Steve King On Farm Bill: Scaled-Back Legislation Was 'Politicized' (VIDEO)

King Talks Opposition To 'Politicized' Move

Rep. Steve King (R-Iowa) said Sunday he opposed passing farm legislation that did not include food stamps alongside agriculture subsidies, saying the move "politicized" the farm bill.

King also said the move "was characterized by the Congressional Black Caucus and the Hispanic Caucus on Thursday in the wrong fashion" during an appearance on "Fox News Sunday."

Members of the CBC took to the House floor Thursday to slam Republicans for dropping a section of the farm bill that dealt with food stamps.

“Mitt Romney was right: You all do not care about the 47 percent,” Rep. Corrine Brown (D-Fla.) said. “Shame on you.”

King said the CBC was wrong to characterize the split that way, but still said he opposed the move because he wants to reform the legislation.

"I opposed splitting them because it takes out of our hands the ability to reform the SNAP program, the food stamp program and goes into perpetual motion, mandatory spending sort of a situation," King said.

"In the end, I wish we hadn't separated them because it politicized the farm bill for the first time in a long, long time," King continued.
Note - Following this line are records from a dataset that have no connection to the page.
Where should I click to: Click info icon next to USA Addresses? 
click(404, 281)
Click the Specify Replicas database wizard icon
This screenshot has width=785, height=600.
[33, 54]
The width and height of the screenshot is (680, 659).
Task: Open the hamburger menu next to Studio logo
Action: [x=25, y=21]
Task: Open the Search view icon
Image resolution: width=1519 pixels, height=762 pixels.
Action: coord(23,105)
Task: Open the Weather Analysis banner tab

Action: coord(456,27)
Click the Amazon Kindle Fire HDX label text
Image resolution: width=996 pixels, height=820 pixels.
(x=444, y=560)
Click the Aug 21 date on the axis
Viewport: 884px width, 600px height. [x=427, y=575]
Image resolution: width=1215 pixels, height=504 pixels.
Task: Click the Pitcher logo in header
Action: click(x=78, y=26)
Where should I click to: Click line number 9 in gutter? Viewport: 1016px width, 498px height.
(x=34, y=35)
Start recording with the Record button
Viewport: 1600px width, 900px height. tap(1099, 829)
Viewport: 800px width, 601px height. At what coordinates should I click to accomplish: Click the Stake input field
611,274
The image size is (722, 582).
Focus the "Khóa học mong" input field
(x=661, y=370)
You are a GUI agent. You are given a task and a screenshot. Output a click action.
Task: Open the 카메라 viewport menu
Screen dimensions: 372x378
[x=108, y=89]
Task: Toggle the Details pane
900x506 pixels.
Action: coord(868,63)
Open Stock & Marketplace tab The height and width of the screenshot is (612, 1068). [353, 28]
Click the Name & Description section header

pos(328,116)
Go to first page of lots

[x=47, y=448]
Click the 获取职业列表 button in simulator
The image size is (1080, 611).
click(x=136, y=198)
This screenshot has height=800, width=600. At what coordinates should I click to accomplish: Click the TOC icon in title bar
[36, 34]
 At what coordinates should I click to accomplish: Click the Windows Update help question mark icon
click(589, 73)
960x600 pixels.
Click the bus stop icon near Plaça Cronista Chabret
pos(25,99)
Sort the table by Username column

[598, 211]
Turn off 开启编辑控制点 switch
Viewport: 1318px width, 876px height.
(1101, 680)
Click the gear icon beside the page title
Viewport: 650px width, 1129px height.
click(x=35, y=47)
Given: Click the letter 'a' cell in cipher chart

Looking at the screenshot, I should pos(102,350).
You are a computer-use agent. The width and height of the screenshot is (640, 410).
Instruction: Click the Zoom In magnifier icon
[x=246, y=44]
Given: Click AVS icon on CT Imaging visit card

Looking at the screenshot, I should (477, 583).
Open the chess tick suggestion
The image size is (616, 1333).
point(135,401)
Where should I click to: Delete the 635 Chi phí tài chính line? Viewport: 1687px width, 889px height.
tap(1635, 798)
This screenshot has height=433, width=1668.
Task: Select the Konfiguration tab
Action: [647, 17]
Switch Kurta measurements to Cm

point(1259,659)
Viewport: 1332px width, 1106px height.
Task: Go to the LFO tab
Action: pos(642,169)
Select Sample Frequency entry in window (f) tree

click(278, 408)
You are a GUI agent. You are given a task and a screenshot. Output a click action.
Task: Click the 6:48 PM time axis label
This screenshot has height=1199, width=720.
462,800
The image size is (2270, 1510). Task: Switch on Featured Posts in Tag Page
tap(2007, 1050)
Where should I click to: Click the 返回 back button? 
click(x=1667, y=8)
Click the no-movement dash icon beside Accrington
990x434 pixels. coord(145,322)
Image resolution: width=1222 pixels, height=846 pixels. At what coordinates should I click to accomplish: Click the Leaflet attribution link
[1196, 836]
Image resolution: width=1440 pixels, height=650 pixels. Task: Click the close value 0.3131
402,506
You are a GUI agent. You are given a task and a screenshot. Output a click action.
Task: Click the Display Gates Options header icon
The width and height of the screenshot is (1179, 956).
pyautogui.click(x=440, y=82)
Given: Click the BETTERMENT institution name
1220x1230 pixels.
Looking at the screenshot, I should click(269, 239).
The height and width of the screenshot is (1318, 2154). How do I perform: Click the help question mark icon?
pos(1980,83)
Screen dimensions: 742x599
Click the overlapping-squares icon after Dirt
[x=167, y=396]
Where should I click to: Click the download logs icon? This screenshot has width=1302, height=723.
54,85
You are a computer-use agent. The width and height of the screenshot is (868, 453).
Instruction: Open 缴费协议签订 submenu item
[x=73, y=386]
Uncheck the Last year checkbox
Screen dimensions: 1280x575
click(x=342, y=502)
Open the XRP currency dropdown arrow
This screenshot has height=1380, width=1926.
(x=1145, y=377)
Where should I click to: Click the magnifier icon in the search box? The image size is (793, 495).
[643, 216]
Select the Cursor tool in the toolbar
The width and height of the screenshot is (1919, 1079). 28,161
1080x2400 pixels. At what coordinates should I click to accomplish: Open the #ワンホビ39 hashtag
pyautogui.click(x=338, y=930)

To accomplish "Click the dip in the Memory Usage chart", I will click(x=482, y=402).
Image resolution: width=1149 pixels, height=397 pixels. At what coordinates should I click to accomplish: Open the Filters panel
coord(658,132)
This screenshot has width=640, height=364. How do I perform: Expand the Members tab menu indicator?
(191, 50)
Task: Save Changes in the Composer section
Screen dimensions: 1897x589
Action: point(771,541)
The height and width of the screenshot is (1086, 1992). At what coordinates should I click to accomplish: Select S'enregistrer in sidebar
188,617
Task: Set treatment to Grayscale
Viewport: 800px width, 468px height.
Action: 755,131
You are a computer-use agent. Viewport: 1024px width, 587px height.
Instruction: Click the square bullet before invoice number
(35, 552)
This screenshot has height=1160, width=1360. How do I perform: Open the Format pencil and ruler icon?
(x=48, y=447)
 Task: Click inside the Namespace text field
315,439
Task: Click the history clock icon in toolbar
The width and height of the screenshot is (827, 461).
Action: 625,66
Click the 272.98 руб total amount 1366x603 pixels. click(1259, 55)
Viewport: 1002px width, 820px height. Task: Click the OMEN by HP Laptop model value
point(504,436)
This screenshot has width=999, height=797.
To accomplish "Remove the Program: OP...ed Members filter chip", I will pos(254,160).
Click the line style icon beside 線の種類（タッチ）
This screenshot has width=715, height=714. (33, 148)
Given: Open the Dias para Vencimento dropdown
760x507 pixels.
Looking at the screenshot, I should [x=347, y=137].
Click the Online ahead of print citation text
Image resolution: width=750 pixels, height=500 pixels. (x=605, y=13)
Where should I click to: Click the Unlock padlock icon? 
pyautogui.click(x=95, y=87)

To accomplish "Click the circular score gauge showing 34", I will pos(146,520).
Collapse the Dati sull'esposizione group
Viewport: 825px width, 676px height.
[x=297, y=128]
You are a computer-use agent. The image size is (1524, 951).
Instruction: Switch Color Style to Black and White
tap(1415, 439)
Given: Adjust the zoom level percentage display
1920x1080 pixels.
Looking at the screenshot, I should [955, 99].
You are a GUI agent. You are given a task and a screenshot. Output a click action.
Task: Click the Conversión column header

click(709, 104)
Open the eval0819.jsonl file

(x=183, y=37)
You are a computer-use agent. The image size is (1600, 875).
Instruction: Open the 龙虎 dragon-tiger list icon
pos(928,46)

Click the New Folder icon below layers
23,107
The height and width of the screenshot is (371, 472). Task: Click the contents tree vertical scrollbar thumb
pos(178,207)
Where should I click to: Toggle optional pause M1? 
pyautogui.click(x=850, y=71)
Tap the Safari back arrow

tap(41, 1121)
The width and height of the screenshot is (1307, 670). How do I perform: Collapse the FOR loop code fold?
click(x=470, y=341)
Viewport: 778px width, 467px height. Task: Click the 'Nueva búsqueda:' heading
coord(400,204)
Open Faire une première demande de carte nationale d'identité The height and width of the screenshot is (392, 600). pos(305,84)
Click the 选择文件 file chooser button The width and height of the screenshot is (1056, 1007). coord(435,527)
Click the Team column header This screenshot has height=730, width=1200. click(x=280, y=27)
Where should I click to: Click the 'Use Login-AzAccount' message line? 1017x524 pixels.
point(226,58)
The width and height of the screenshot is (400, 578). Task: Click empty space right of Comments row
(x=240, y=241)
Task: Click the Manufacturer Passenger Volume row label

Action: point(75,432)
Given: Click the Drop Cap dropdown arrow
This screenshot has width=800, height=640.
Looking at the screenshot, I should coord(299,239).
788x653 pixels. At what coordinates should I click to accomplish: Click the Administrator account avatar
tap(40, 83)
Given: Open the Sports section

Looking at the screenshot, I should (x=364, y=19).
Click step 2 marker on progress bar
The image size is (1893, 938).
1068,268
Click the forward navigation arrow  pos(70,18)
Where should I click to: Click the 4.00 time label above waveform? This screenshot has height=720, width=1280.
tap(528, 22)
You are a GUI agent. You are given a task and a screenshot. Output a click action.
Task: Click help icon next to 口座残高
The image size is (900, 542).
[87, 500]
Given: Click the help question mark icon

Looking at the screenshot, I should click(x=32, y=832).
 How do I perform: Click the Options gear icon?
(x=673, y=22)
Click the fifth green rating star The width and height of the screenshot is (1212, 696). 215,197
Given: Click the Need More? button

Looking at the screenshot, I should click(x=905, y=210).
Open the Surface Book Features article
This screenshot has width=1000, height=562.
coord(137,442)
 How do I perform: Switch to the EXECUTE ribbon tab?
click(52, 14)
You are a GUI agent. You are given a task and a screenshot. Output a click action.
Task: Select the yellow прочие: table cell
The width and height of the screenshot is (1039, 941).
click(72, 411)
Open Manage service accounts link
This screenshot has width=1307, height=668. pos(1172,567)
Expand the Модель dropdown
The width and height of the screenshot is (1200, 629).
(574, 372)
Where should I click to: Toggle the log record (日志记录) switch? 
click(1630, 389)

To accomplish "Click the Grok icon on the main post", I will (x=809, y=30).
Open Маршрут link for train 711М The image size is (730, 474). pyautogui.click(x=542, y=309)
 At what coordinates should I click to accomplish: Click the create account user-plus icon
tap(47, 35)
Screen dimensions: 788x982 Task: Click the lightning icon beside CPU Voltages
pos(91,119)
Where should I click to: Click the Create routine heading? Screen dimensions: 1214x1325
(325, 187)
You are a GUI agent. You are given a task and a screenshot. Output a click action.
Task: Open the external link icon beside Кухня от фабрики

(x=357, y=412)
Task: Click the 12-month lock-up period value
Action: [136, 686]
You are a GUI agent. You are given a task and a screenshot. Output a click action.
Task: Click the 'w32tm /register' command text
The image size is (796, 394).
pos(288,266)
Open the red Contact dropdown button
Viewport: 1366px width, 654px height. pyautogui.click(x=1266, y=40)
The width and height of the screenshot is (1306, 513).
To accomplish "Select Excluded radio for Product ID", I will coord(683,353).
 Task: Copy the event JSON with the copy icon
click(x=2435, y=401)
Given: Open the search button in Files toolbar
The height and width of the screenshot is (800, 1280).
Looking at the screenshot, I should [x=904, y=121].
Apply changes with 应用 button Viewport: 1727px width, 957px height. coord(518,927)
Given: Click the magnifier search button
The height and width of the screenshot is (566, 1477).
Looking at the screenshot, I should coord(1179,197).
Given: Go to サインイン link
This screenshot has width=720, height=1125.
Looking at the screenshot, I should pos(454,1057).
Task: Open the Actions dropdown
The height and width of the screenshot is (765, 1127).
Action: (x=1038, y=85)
HuffPost's Arthur Delaney reported earlier on the House's passage of the farm bill:

The U.S. House of Representatives on Thursday passed farm legislation that, for the first time in 50 years, did not include food stamps alongside agriculture subsidies.

Conservatives inside and outside Congress had pushed to separate farm policy from nutrition assistance -- but liberals should be glad about what's happened, at least according to Oklahoma congressman Frank Lucas.

"If you're a true liberal and you want to protect the [food stamps] program from any reform whatsoever, I suppose you'd be smiling," Lucas, the Republican chairman of the House Agriculture Committee, told HuffPost on Thursday morning ahead of the vote.

Republican House leaders tore the farm bill in two after unified legislation failed in a surprising vote last month. Democrats had bolted from the measure because Republican cuts to the Supplemental Nutrition Assistance Program went too far. At the same time, the cuts didn't go far enough for the House GOP, which will probably try to pass a standalone food stamps bill that is even harsher -- one that the Democratic-controlled Senate could easily reject.